◆ Input ◆
□ □ □ □ □
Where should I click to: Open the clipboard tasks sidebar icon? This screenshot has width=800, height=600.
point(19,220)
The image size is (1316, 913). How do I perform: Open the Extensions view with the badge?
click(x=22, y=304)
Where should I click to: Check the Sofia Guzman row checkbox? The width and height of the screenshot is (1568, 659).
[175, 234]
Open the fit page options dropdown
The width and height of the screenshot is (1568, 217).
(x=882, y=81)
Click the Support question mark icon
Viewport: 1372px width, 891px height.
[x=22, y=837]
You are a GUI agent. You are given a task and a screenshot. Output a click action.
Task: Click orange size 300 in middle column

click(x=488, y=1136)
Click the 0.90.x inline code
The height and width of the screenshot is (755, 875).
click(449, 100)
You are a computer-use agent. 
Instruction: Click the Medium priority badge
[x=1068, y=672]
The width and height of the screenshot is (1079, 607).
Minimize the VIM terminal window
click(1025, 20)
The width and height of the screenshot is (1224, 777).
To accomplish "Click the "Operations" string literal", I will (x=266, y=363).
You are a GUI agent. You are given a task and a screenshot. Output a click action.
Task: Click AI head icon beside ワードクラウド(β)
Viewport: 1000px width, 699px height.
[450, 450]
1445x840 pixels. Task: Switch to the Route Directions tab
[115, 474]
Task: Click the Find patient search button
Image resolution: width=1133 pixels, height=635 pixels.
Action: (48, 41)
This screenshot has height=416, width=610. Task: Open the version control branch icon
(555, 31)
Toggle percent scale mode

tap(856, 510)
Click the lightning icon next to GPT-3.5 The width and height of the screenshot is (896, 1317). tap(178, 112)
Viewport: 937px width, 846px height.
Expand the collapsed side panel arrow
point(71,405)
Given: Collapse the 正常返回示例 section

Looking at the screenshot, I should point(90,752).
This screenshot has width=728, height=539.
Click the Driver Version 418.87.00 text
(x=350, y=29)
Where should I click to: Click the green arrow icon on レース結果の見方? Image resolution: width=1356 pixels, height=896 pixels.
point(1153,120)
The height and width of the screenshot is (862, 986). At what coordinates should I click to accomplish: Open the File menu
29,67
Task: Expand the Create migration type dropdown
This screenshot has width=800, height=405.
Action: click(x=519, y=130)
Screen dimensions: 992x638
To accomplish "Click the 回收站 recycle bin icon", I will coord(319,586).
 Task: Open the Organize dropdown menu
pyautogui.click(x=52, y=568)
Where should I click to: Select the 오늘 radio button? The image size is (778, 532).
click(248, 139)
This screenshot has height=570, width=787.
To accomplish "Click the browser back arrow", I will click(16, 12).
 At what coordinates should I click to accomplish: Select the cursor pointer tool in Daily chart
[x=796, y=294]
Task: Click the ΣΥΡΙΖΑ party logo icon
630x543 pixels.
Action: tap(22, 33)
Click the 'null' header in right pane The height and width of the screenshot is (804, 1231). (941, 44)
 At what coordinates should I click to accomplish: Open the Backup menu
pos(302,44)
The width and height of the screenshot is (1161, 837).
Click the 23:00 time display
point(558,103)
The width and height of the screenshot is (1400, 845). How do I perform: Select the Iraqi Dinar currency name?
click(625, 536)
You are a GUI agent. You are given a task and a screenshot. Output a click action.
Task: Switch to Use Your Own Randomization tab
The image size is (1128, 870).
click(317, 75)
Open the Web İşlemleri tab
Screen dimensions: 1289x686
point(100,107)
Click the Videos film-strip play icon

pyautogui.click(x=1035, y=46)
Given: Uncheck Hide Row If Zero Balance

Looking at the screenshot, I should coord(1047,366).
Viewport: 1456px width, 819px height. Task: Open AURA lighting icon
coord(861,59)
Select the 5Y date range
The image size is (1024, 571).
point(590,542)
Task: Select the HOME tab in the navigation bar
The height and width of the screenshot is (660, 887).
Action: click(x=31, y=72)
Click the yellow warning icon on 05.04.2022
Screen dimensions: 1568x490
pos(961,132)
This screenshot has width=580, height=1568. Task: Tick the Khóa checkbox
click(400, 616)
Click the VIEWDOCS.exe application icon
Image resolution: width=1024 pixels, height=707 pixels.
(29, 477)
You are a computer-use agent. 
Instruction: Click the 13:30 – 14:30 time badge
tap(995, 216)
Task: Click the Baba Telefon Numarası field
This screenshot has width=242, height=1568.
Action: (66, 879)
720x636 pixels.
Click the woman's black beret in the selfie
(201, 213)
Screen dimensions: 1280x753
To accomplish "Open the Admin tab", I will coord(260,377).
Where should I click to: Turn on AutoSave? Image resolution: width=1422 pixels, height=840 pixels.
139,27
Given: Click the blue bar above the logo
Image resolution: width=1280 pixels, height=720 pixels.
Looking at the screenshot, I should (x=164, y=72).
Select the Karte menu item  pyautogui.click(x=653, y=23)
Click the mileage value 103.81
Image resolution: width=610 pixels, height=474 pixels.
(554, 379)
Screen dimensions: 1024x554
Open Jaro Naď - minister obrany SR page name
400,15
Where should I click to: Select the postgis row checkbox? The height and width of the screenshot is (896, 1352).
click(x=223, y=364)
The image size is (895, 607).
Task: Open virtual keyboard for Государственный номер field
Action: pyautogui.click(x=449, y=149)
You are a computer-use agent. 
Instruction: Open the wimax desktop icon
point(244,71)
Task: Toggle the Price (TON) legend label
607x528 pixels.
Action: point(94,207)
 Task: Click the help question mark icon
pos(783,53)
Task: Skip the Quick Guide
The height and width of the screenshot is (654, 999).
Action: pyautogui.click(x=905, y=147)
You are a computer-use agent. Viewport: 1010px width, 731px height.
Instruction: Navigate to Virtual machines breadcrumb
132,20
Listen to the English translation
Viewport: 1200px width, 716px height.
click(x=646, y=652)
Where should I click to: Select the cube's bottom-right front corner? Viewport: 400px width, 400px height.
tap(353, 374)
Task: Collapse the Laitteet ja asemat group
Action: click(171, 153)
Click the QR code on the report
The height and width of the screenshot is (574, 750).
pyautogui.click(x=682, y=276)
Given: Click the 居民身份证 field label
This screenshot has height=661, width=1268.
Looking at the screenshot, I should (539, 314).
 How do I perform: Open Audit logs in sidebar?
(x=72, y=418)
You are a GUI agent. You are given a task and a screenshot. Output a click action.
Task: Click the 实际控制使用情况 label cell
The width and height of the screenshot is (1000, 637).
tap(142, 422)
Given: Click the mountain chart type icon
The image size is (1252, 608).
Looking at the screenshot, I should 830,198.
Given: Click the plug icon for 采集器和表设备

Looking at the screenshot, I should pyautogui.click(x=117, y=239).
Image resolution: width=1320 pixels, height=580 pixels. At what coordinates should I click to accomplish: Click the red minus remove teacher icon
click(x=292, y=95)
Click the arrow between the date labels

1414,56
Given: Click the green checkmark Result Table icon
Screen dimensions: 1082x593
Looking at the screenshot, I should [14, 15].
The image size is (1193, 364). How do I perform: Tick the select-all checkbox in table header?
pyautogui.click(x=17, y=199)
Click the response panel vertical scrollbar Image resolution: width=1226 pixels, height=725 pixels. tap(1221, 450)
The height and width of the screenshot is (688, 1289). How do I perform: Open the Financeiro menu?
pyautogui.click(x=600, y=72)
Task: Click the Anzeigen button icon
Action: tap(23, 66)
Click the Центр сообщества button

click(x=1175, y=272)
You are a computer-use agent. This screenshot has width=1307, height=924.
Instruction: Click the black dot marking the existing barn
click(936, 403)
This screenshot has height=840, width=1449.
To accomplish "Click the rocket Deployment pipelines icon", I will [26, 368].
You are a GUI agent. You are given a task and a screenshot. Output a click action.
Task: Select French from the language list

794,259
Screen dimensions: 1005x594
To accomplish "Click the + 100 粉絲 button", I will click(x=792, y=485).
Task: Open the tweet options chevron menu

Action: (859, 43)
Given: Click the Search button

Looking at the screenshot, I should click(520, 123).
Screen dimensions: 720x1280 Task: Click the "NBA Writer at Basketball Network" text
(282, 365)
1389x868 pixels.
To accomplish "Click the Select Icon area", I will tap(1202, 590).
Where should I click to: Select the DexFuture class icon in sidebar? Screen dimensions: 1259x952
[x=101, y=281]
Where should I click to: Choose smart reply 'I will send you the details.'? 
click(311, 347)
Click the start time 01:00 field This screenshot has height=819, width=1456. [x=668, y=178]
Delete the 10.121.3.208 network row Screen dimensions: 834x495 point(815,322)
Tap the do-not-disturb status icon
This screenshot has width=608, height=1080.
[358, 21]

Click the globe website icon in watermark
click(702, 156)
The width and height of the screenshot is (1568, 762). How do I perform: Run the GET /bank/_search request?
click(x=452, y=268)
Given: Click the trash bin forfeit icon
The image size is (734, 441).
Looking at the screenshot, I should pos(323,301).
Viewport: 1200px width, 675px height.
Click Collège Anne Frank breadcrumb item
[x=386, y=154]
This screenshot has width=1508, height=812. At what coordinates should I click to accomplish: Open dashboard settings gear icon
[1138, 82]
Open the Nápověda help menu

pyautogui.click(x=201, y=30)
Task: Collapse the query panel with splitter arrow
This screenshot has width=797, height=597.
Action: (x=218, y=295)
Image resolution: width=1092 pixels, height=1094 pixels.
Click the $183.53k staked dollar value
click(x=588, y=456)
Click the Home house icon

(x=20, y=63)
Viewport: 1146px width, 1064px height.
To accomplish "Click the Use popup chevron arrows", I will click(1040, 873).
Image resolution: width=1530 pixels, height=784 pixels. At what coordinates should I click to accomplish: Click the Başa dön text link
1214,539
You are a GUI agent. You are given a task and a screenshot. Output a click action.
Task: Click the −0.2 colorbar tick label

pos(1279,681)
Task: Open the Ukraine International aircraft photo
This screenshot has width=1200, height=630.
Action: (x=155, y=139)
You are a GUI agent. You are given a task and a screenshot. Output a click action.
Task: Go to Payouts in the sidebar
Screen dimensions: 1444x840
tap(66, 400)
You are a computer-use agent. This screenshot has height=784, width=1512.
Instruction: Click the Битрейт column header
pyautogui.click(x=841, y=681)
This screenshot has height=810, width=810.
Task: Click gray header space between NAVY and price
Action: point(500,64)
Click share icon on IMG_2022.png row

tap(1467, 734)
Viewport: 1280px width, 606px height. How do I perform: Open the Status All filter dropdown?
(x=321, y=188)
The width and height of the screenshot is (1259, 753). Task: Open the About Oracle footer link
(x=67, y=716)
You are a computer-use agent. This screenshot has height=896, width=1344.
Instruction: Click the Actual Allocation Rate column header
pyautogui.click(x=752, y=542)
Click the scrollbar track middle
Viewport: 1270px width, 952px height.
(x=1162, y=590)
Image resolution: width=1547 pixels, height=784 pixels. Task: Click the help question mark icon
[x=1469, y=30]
□ □ □ □ □
◆ What is asked ◆
Reproduce the entries above verbatim, starting at the beginning of the entries and ending at the line that contains "click(x=22, y=304)".

◆ The output ◆
Where should I click to: Open the clipboard tasks sidebar icon? This screenshot has width=800, height=600.
point(19,220)
The image size is (1316, 913). How do I perform: Open the Extensions view with the badge?
click(x=22, y=304)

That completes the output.